## start

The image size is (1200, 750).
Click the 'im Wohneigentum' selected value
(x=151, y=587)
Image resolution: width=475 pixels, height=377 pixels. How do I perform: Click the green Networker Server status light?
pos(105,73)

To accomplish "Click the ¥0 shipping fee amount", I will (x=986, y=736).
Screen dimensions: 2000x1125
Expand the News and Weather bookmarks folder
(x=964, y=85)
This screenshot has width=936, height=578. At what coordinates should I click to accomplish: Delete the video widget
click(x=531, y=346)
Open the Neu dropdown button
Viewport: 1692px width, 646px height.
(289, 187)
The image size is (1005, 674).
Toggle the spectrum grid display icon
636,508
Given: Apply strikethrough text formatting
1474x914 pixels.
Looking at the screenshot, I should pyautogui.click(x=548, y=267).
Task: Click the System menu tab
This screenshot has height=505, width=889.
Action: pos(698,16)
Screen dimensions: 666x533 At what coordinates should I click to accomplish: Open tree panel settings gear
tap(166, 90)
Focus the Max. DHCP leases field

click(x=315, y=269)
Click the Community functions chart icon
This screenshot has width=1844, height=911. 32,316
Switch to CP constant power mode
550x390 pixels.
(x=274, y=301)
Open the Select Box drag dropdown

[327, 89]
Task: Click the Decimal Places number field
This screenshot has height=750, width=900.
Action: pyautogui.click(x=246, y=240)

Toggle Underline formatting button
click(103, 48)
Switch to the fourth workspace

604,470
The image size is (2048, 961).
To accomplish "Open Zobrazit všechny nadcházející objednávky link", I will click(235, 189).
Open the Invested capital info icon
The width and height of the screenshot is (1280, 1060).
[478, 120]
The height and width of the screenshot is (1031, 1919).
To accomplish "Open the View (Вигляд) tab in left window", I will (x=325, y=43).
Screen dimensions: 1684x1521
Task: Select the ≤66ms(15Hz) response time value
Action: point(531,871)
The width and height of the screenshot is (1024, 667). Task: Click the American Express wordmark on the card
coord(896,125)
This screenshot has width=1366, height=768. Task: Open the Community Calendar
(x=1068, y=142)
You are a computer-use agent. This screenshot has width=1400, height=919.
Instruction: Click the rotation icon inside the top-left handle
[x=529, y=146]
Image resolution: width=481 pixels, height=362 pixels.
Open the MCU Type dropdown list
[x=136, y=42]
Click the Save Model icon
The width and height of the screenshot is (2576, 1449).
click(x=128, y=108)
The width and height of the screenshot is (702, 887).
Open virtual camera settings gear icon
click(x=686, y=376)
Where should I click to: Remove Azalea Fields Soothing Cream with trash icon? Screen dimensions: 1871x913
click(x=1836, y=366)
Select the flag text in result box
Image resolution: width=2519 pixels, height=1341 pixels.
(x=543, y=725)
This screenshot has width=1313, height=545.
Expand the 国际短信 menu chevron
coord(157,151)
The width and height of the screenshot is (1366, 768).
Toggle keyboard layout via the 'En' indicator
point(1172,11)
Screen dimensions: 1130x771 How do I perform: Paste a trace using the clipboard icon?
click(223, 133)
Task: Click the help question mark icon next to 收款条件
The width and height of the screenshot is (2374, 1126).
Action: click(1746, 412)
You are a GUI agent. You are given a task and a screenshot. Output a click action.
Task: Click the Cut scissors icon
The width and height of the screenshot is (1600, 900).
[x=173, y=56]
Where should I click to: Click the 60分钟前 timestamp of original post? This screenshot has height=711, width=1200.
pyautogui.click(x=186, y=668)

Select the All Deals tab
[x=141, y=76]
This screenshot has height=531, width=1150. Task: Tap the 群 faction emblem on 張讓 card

## end

Brief: Copy every item above again, swapping "gear" for "cog" and changing nothing else.

Output:
The image size is (1200, 750).
Click the 'im Wohneigentum' selected value
(x=151, y=587)
Image resolution: width=475 pixels, height=377 pixels. How do I perform: Click the green Networker Server status light?
pos(105,73)

To accomplish "Click the ¥0 shipping fee amount", I will (x=986, y=736).
Screen dimensions: 2000x1125
Expand the News and Weather bookmarks folder
(x=964, y=85)
This screenshot has width=936, height=578. At what coordinates should I click to accomplish: Delete the video widget
click(x=531, y=346)
Open the Neu dropdown button
Viewport: 1692px width, 646px height.
(289, 187)
The image size is (1005, 674).
Toggle the spectrum grid display icon
636,508
Given: Apply strikethrough text formatting
1474x914 pixels.
Looking at the screenshot, I should pyautogui.click(x=548, y=267).
Task: Click the System menu tab
This screenshot has height=505, width=889.
Action: pos(698,16)
Screen dimensions: 666x533 At what coordinates should I click to accomplish: Open tree panel settings cog
tap(166, 90)
Focus the Max. DHCP leases field

click(x=315, y=269)
Click the Community functions chart icon
This screenshot has width=1844, height=911. 32,316
Switch to CP constant power mode
550x390 pixels.
(x=274, y=301)
Open the Select Box drag dropdown

[327, 89]
Task: Click the Decimal Places number field
This screenshot has height=750, width=900.
Action: pyautogui.click(x=246, y=240)

Toggle Underline formatting button
click(103, 48)
Switch to the fourth workspace

604,470
The image size is (2048, 961).
To accomplish "Open Zobrazit všechny nadcházející objednávky link", I will click(235, 189).
Open the Invested capital info icon
The width and height of the screenshot is (1280, 1060).
[478, 120]
The height and width of the screenshot is (1031, 1919).
To accomplish "Open the View (Вигляд) tab in left window", I will (x=325, y=43).
Screen dimensions: 1684x1521
Task: Select the ≤66ms(15Hz) response time value
Action: point(531,871)
The width and height of the screenshot is (1024, 667). Task: Click the American Express wordmark on the card
coord(896,125)
This screenshot has width=1366, height=768. Task: Open the Community Calendar
(x=1068, y=142)
You are a computer-use agent. This screenshot has width=1400, height=919.
Instruction: Click the rotation icon inside the top-left handle
[x=529, y=146]
Image resolution: width=481 pixels, height=362 pixels.
Open the MCU Type dropdown list
[x=136, y=42]
Click the Save Model icon
The width and height of the screenshot is (2576, 1449).
click(x=128, y=108)
The width and height of the screenshot is (702, 887).
Open virtual camera settings cog icon
click(x=686, y=376)
Where should I click to: Remove Azalea Fields Soothing Cream with trash icon? Screen dimensions: 1871x913
click(x=1836, y=366)
Select the flag text in result box
Image resolution: width=2519 pixels, height=1341 pixels.
(x=543, y=725)
This screenshot has width=1313, height=545.
Expand the 国际短信 menu chevron
coord(157,151)
The width and height of the screenshot is (1366, 768).
Toggle keyboard layout via the 'En' indicator
point(1172,11)
Screen dimensions: 1130x771 How do I perform: Paste a trace using the clipboard icon?
click(223, 133)
Task: Click the help question mark icon next to 收款条件
The width and height of the screenshot is (2374, 1126).
Action: click(1746, 412)
You are a GUI agent. You are given a task and a screenshot. Output a click action.
Task: Click the Cut scissors icon
The width and height of the screenshot is (1600, 900).
[x=173, y=56]
Where should I click to: Click the 60分钟前 timestamp of original post? This screenshot has height=711, width=1200.
pyautogui.click(x=186, y=668)

Select the All Deals tab
[x=141, y=76]
This screenshot has height=531, width=1150. Task: Tap the 群 faction emblem on 張讓 card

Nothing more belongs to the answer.